Mandrake: A Starbuck-class artificial intelligence with a dry sense of humour and a passionate love for existentialism. Mandrake is the secret seventh Starbuck AI to be built by Earth engineers for the colonisation of Mars; officially there were only six Starbucks who each went insane after Mars was created. This insanity is likely to be due to the Starbucks' deep, complicated personalities. If Mandrake is any example, they found their own existence hard to justify; they cannot grow old and die like humans, nor can they enter Heaven - should such a place exist. Mandrake has so far avoided the fate of insanity due to his close personal friendship with military strategist RJ Benjamin and, later, John Shade. Shade's relationship with Mandrake tends to be one of mutual antagonism with moments of deep trust.

Minor characters include Shade's colleague and romantic interest Pappy, the government strategist RJ Benjamin and a rich "nettie" called Sinclair.
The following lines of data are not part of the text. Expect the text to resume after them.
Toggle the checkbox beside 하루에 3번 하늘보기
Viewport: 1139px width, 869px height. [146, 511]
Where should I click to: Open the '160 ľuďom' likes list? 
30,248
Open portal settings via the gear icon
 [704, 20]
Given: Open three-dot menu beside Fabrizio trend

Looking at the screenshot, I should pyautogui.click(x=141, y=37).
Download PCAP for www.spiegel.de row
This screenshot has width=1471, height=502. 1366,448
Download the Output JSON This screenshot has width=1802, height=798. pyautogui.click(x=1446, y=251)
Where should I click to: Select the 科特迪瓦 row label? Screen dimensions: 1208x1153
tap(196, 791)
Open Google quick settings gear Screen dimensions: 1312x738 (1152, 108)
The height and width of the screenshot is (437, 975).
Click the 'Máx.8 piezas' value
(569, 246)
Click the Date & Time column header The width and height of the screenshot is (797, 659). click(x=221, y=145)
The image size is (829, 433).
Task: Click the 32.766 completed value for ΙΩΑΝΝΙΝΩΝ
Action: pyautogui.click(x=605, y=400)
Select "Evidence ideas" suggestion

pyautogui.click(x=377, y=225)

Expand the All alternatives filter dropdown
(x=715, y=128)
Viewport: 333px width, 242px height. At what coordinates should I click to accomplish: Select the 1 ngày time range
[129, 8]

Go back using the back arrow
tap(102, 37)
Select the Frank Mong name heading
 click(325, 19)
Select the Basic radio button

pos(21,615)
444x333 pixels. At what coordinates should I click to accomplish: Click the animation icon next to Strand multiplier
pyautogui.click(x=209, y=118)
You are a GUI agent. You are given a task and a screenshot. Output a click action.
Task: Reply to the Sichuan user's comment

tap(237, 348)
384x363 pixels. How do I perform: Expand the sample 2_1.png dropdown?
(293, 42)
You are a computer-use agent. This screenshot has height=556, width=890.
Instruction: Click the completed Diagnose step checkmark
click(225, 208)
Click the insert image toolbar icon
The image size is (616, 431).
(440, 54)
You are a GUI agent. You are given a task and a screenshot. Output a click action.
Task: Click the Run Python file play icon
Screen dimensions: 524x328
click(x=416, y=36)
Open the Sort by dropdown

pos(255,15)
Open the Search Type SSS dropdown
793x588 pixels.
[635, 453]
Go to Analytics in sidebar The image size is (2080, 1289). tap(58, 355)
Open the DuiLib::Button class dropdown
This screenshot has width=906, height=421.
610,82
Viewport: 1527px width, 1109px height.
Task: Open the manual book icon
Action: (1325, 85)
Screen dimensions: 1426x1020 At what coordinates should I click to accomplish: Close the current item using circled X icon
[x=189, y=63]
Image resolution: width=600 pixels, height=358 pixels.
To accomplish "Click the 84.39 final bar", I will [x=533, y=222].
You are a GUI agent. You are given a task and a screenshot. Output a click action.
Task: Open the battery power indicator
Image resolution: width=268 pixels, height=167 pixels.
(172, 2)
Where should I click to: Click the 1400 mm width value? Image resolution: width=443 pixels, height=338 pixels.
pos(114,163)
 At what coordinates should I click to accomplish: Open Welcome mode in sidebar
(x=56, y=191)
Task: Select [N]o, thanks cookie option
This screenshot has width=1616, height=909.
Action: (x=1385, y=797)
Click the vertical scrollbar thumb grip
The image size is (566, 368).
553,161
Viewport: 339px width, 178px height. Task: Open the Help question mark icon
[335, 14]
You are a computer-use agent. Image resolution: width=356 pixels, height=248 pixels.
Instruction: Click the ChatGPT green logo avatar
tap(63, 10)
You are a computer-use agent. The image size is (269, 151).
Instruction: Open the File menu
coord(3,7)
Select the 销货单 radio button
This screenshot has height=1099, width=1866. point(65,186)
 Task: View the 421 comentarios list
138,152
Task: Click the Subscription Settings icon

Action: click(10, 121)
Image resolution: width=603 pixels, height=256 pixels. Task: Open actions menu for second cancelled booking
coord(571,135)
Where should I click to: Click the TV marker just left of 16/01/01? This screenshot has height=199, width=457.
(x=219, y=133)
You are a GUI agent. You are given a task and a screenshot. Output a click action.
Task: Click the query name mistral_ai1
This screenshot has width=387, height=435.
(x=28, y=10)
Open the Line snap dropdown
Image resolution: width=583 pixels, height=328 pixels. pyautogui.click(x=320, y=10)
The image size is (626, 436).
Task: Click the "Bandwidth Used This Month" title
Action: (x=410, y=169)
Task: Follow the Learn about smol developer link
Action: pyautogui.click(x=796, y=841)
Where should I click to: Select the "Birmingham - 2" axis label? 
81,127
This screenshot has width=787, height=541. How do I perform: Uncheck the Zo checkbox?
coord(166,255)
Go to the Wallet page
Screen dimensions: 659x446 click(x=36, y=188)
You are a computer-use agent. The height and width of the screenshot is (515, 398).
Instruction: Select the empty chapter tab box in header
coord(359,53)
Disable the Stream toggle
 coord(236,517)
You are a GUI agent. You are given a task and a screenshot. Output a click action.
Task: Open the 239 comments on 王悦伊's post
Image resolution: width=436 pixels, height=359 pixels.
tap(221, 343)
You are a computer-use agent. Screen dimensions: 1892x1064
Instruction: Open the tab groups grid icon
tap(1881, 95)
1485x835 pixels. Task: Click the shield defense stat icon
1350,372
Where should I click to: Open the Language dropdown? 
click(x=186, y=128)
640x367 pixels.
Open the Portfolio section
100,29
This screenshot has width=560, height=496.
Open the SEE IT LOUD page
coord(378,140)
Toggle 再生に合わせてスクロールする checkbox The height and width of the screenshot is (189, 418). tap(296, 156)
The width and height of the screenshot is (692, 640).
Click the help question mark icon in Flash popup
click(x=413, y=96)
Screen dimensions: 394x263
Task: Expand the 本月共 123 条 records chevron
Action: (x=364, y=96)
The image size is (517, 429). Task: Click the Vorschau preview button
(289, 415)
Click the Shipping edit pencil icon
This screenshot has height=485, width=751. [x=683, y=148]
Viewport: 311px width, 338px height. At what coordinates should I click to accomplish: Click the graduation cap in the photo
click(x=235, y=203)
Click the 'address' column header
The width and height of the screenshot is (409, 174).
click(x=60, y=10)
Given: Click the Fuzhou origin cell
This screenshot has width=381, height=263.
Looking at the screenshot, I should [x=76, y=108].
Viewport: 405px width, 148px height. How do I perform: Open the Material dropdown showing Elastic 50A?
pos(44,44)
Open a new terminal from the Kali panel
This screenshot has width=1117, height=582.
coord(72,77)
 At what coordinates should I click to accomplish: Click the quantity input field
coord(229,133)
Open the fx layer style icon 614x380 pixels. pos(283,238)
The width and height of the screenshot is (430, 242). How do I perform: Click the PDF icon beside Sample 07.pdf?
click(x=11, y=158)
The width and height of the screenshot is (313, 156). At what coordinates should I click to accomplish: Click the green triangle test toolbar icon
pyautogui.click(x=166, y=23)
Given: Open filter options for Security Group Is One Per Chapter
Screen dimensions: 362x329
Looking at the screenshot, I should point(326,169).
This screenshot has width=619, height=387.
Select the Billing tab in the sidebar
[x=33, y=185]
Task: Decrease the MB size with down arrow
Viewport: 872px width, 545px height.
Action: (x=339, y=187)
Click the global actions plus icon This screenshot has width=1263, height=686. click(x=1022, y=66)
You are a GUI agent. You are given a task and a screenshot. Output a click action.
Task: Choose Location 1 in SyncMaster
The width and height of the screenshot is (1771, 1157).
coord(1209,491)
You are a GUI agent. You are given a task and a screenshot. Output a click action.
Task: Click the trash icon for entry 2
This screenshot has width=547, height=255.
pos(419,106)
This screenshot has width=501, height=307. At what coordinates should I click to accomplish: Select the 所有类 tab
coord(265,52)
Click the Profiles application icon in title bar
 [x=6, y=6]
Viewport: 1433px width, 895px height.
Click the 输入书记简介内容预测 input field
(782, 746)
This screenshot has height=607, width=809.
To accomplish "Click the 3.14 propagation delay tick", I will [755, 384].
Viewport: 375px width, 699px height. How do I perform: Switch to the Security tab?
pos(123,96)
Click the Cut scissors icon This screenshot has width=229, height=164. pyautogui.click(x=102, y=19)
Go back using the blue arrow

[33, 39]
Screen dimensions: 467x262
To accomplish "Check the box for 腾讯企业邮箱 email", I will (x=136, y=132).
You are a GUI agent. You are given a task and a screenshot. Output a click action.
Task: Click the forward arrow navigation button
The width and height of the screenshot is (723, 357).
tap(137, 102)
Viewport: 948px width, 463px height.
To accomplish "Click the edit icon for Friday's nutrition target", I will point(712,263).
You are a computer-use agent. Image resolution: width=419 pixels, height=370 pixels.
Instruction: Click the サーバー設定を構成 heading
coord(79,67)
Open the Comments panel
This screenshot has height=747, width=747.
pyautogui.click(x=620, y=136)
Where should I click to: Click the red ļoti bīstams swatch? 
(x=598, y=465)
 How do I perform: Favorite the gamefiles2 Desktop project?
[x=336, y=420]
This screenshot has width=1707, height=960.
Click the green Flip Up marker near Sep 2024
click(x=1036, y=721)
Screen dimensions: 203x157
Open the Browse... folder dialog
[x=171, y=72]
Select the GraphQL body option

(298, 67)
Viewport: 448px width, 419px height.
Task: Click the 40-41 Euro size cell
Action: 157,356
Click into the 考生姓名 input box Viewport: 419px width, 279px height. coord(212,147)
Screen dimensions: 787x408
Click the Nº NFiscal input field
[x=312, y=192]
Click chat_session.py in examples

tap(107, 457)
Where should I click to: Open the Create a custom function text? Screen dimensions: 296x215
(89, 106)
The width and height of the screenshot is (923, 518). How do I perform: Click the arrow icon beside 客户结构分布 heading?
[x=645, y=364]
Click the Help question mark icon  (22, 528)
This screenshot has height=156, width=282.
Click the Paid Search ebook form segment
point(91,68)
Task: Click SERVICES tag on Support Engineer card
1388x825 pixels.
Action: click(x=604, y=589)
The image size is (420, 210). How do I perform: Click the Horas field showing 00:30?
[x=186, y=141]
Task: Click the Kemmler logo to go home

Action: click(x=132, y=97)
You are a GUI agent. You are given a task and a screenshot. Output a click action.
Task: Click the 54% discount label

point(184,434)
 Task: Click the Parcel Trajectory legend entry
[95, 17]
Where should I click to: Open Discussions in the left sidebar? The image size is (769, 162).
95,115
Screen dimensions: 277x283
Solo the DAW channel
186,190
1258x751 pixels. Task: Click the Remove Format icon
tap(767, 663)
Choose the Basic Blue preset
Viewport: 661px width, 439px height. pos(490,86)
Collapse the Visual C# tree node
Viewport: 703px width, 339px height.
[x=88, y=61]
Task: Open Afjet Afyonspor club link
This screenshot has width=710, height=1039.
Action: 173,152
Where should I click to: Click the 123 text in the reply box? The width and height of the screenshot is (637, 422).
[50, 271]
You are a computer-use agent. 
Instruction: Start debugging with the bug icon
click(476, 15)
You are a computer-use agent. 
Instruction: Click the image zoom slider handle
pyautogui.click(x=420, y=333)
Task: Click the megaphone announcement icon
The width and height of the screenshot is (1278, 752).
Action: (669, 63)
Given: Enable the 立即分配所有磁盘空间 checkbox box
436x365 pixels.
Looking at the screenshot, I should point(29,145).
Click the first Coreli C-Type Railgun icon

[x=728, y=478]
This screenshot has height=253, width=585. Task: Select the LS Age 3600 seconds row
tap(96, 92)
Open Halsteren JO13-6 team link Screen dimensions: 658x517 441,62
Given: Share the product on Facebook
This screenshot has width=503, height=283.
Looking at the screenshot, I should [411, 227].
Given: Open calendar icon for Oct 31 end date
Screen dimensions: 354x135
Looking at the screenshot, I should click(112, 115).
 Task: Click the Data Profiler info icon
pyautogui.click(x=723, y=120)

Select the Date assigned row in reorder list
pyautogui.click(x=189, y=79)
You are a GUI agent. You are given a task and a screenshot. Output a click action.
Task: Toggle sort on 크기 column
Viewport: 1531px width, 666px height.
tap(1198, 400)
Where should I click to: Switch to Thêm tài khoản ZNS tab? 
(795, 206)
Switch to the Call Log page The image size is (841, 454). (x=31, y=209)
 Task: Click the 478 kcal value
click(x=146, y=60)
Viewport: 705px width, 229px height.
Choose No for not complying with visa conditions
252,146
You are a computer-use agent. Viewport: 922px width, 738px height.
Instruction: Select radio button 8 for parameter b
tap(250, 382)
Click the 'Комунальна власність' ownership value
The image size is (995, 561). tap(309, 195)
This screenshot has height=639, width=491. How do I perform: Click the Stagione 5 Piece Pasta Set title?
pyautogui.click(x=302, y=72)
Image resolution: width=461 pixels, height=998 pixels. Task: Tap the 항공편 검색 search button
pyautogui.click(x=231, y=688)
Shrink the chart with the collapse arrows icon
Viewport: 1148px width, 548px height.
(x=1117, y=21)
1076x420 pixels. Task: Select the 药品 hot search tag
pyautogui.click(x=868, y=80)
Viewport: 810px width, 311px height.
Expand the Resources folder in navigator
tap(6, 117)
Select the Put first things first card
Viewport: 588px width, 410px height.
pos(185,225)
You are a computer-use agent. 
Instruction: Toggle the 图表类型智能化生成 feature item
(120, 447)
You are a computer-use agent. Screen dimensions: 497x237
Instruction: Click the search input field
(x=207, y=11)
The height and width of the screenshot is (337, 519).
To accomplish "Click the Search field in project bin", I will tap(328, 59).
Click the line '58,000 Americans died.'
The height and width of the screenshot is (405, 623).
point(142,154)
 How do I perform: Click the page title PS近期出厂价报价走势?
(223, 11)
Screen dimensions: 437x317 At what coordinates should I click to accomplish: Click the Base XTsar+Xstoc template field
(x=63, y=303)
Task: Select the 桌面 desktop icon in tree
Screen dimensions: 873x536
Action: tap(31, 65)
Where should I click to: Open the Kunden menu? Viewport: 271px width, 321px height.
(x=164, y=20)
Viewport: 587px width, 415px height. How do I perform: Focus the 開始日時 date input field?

The novel also features a character called "the No Poet", an unknown author of existentialist poetry. He (or she) claims to be nonexistent, an experimental computer program created as part of ongoing research into sentient artificial intelligence. Despite - or perhaps because of - this, the No Poet's work is highly regarded by humans, and his lonely, forsaken sense of self is shared by many in a dissatisfied future.